昔はよく遊びに行っていたけど、高校生になってからは初めてだ。高校違うしね。
確かA-P高校だっけ。通信制の高校だ。
「ふんふんふーん」
スキップ、エン、ターン、ジャンプ、ステップ、エン、ターン。
「ふふふ」
往来で繰り広げる喜び表現。
鼻歌も、追いかけてくる。
昔、京介くんに褒めてもらったキレあるターン。
ミニスカートだけどお構いなし。
高校生になってスキップして恥ずかしいなんて思わない。ちょっとパンチラしちゃうけど、恥ずかしいなんて思わない。普段はもちろん思うけど。
「ふんふっ、ふふーん」
周り、誰もいないし。いいよね。
それくらい心が跳ねている。
今日は絹ちゃんに魔法動画を見せてもらう約束だった。約束してないけど。
「わたしの~かれは、マジシャン♪ まほう、つ、か、い~♪ ちょっとイカしてるけど~あれのリズムはサイ、コ~♪ だったよ~♪」
それはそれは替え歌も出てきちゃうよ。
私の彼は魔法使い。
……良き。
昨日の円卓で話し合ったとき、流出が怖いからコピー不可の動画にするまで待って欲しいと言っていた。なんか難しいそう。ほんとかな~。
お家の鍵の場所は知ってるから見たいときは勝手に来て見ていいって言ってた。言ってないけど。
前もって絹ちゃんの今日の予定は聞いてる。今日もいつもの諜報活動だ。なら、だいたい夕方まで居ないだろうから一時間前に出れば大丈夫だね。
それにおじいちゃんとおばあちゃんは町内会の慰安旅行、お父さんお母さんはラブ旅行に行ったって言ってたし。
まあ見つかっても絹ちゃん優しいし、大丈夫だよ。昔から写真が欲しくて欲しくて忍び込み、見つかった時はいつもしょーがない。って許してくれてたし。
怒らないよ、多分。
PCのロック解除をどうするかって? 大丈夫大丈夫。だいたいの円卓メンバーのパスコード、京介くんの誕生日だし。もしくは京介くん誕生日+自分の誕生日だし。
家の鍵、クリアー。PCロック、クリアー。絹ちゃんにはテレパシーで、クリアー。
なら向かっちゃうでしょ! 聖んには内緒だよ!
びゅーん!
◆
絹ちゃん家、ランペイジ模型店の横道から勝手口に向かい、絹ちゃん家の正面に回る。勝手口は鍵がかかってないからいつものコースだ。
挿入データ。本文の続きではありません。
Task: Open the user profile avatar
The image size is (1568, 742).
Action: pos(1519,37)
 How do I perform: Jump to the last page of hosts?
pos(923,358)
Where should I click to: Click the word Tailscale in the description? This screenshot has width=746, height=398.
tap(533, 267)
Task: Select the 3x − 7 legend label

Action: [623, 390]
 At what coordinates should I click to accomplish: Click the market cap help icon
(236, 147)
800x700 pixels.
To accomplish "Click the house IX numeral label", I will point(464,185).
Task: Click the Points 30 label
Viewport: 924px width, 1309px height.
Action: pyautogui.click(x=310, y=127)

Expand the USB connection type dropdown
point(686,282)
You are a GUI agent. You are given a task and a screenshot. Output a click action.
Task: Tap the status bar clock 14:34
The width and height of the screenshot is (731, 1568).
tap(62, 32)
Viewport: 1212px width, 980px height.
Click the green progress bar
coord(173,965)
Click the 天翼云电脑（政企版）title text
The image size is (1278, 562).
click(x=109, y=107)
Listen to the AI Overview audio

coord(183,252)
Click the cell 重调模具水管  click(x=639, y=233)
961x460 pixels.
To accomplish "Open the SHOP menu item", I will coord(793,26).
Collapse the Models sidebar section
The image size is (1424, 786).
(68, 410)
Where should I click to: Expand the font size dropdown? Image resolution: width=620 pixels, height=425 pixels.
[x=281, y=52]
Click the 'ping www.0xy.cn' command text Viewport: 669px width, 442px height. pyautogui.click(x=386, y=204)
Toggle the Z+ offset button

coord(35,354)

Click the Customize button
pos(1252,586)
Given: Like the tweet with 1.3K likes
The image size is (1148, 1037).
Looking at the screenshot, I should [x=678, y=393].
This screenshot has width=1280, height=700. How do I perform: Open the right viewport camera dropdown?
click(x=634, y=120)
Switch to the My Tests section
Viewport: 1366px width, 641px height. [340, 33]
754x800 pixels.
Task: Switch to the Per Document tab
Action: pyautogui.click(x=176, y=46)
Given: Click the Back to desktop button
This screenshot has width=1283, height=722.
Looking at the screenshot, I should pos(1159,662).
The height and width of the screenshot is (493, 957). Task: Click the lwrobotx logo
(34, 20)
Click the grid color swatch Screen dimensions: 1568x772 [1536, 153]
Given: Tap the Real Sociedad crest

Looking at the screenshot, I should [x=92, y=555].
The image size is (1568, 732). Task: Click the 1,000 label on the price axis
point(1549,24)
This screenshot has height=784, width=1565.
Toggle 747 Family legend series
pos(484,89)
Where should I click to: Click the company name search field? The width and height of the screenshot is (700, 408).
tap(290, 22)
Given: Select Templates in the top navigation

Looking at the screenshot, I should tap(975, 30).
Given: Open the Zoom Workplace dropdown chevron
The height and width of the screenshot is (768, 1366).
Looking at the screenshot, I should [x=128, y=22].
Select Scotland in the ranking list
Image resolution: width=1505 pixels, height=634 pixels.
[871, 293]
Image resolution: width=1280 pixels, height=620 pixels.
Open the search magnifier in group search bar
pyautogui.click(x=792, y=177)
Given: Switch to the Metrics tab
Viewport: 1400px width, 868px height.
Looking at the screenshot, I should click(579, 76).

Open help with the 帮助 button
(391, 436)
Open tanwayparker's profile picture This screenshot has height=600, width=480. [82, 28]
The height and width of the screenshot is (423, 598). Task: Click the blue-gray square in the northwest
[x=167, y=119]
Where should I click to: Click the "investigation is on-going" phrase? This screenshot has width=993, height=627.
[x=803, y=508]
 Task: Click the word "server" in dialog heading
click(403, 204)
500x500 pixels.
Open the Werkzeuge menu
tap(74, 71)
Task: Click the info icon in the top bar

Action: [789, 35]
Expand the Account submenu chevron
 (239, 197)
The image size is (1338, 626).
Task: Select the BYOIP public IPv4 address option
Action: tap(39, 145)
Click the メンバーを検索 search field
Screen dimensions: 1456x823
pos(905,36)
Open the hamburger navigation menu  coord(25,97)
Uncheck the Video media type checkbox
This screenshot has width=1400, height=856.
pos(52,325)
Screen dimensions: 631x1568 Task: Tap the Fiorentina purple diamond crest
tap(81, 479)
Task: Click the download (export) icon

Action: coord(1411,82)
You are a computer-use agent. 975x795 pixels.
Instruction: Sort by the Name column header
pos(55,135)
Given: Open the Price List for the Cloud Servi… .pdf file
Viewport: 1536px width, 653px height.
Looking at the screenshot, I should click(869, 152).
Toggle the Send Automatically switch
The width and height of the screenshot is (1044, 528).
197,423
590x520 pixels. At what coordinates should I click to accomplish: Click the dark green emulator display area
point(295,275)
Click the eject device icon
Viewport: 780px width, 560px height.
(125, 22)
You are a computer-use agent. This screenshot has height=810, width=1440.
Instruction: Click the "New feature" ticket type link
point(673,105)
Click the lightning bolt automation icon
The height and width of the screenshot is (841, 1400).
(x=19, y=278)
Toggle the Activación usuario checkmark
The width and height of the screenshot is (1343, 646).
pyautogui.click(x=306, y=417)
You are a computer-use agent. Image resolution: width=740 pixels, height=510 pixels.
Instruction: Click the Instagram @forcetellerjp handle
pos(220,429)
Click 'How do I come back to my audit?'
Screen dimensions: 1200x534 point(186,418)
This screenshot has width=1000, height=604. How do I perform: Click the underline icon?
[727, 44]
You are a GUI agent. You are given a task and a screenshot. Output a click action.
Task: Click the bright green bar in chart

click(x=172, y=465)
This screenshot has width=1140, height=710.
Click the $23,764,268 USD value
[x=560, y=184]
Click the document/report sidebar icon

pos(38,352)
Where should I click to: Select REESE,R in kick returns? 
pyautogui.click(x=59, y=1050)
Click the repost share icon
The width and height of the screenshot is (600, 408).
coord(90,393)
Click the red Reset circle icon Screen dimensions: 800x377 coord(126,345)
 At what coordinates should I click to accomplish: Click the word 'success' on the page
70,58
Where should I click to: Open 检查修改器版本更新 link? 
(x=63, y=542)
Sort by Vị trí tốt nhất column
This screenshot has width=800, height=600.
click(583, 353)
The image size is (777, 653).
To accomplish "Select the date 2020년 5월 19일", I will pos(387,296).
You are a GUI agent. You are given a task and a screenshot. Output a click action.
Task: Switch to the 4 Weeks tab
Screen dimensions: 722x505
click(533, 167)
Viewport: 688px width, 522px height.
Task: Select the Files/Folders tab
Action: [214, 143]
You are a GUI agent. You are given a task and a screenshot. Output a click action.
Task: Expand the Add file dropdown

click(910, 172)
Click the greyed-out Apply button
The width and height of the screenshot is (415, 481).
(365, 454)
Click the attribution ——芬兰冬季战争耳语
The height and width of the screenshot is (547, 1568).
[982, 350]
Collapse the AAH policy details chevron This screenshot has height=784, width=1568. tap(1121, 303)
玄関脇、左から2個目の植木鉢を持ち上げながら、コマンド、
「しらべる! うしししし、勇者瑠璃は魔法の鍵を手に入れた~。チャラララーチャララン♪」
植木鉢の下に鍵を見つけた。知ってた。
期待感からつい主人公になった気持ちになってふざけてみる。さあいざ冒険冒険。
ただの家宅侵入だけど。絹ちゃん良いって言ってた。聞いてないけど。言ってないけど。
玄関で靴を隠し、正面一番奥にある絹ちゃんの部屋に入る。机の上のノートPCを操作する。認識をパスコードに変え、こほん。
「勇者瑠璃は魔法の呪文を唱えた。……ビンゴ! 勇者瑠璃は魔法の扉を開けた~。ざっざっざっざっ♪」
やっぱり京介くんと絹ちゃんの誕生日組み合わせだった。知ってた。踏み入ったのは親友の部屋で、開けたのはノートPCだけどね。
「あれ? なんだ、ついてるラッキー」
多分直前まで見て居たんだろう動画がすでに用意されていた。探す手間が省けた。再生再生っと。……あれ、これ…なんか昨日のと違うし。
………あ、これリピート用か!
も~絹ちゃんたらいっつも一人で楽しんで~
「しょーがないな~」
しょーがないのはわたしなんですけど。
絹ちゃんはたまに自分と京介くんのコラ合成作ったり、京介くんを水着写真にコラしたりして楽しんでいる。
一度見つけた時はわたしにもあげるからどうかどうか他の円卓には黙っていてと頼まれたな~。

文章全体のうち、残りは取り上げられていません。